Wir hier in Deutschland wissen davon, wie der größenwahnsinnige Haß eines Einzelnen dazu führen kann, daß ein ganzes Volk sich ins Unglück verführen läßt. Die Argumente waren sich anfangs sehr ähnlich. Wir haben Jahrzehnte dazu gebraucht, um überhaupt nur zu verstehen, was damals passiert ist und können es wirklich niemanden wünschen, daß er das gleiche Schicksal durchläuft.

Wir wissen vor allem, wie notwendig es ist, daß die Bereitschaft zum Dialog nicht abbricht. Wie notwendig es ist, sich miteinander auseinanderzusetzen, gemeinsame Lösungen zu finden. Wir können im Westen eine Menge lernen von denen, die gläubig verwurzelt im Islam, die Macht Gottes höher einschätzen als die des Profits. Wir können jedoch nicht den Weg rückgängig machen, den Gott in seinem Offenbarungswillen mit der Welt gegangen ist und uns an Gesetzen der Vergangenheit orientieren.

Im Christentum gibt es ein theologisches Problem, das menschlich unlösbar erscheint. Es ist dies die Person des Jünger Jesu Judas.

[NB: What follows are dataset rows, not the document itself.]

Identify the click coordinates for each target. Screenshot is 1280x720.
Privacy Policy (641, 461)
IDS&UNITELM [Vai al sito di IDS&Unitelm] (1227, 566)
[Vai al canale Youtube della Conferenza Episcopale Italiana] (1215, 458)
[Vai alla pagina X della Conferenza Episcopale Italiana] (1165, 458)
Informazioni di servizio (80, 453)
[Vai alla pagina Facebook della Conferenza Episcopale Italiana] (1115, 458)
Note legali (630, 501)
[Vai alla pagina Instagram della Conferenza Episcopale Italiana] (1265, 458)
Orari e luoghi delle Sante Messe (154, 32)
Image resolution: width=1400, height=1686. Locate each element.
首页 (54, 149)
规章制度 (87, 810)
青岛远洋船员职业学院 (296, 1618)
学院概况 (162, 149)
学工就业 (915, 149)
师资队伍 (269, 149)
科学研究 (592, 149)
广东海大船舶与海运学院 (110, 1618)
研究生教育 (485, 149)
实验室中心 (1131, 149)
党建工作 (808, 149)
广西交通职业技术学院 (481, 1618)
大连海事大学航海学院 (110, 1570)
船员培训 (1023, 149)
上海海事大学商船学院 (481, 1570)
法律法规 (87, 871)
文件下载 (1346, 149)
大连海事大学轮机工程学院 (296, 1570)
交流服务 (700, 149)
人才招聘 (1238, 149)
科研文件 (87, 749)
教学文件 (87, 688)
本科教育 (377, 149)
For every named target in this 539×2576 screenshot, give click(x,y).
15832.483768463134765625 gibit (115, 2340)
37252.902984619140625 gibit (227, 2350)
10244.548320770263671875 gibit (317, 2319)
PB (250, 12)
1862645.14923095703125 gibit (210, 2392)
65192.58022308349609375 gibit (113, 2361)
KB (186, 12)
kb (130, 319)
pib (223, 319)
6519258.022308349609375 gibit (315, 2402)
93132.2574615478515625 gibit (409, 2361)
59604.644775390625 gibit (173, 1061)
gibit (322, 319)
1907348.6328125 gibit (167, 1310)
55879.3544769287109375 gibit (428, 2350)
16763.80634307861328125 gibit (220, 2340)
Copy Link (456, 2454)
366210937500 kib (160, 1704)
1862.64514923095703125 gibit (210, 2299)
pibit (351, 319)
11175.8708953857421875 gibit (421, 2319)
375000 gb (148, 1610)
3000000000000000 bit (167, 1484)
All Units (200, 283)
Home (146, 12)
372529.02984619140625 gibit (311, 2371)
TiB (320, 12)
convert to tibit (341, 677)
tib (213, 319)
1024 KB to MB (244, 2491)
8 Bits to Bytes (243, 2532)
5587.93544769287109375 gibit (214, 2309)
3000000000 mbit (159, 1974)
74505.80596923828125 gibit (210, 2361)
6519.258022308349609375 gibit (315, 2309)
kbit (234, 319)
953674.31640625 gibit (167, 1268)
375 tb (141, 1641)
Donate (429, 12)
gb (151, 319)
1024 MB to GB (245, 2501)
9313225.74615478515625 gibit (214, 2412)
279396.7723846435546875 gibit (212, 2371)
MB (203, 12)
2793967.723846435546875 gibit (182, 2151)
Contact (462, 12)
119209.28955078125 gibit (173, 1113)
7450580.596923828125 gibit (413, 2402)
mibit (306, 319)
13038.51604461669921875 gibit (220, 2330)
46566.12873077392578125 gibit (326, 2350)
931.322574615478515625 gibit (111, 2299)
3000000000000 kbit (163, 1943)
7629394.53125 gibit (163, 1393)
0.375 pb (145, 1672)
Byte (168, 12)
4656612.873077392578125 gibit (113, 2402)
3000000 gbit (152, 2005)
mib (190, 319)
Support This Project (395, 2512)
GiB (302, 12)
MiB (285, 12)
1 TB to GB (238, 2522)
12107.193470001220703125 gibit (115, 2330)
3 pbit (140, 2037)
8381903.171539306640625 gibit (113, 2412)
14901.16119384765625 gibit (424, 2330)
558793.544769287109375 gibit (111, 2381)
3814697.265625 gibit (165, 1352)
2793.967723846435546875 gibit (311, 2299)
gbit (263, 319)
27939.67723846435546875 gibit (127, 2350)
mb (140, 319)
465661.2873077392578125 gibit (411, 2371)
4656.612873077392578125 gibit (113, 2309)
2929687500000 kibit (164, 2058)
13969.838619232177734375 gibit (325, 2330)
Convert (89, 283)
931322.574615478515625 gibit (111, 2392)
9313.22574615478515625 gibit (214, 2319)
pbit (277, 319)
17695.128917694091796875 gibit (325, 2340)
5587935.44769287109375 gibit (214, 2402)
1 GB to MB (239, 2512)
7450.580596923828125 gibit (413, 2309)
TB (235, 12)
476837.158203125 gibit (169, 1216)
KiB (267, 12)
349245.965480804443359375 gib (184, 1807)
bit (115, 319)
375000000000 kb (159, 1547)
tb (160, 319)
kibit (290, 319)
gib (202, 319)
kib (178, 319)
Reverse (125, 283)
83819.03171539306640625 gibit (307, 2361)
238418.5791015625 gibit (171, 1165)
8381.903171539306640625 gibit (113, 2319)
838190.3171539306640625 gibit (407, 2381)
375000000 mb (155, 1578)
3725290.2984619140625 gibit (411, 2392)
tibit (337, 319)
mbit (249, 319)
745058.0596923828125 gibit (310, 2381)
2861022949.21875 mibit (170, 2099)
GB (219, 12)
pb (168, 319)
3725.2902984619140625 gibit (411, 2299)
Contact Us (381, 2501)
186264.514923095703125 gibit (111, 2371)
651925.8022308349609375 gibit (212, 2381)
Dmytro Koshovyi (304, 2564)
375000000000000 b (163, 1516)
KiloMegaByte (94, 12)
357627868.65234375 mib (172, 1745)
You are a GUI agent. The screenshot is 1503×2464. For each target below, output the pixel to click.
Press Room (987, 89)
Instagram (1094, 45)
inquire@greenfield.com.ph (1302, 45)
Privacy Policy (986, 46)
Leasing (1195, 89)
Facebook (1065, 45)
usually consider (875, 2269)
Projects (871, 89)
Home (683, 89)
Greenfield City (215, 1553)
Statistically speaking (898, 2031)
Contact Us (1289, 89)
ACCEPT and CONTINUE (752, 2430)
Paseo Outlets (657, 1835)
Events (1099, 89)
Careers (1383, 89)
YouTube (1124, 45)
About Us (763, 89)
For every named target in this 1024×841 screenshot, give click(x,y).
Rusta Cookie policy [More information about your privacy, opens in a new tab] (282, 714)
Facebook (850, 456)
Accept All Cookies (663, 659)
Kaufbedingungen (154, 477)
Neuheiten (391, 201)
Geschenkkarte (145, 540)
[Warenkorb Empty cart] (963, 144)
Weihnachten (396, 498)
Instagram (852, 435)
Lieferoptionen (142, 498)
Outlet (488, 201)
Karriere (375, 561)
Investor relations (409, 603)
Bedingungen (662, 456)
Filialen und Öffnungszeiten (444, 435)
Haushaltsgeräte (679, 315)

Als Jesusjünger beansprucht er all‘ die Segnungen und Verheißungen, die die anderen Jünger auch für sich beanspruchen können, da Gott sich nicht irrt und sich nicht im Nachhinein korrigiert. Und dennoch ist er der Verräter Jesu. Der Jünger, ohne den Jesus nicht zum auferstandenen und gegenwärtigen Christus, die Menschheit in ihrer Unvollkommenheit beschützend, korrigierend und vorwärtsbringend, geworden wäre. Judas ist sozusagen ein "notwendiger Verräter", ein göttliches Mysterium, das wir mit unserem Verstand und unserer Vorstellung von Recht und Ordnung nicht begreifen.

Lassen Sie uns Herrn Osama bin Laden der barmherzigen Gerechtigkeit Gottes übergeben und darum beten, daß die Völker in Afghanistan und Pakistan vom Krieg verschont bleiben und sich alles im Sinne aller Gottgläubigen zum Guten wende.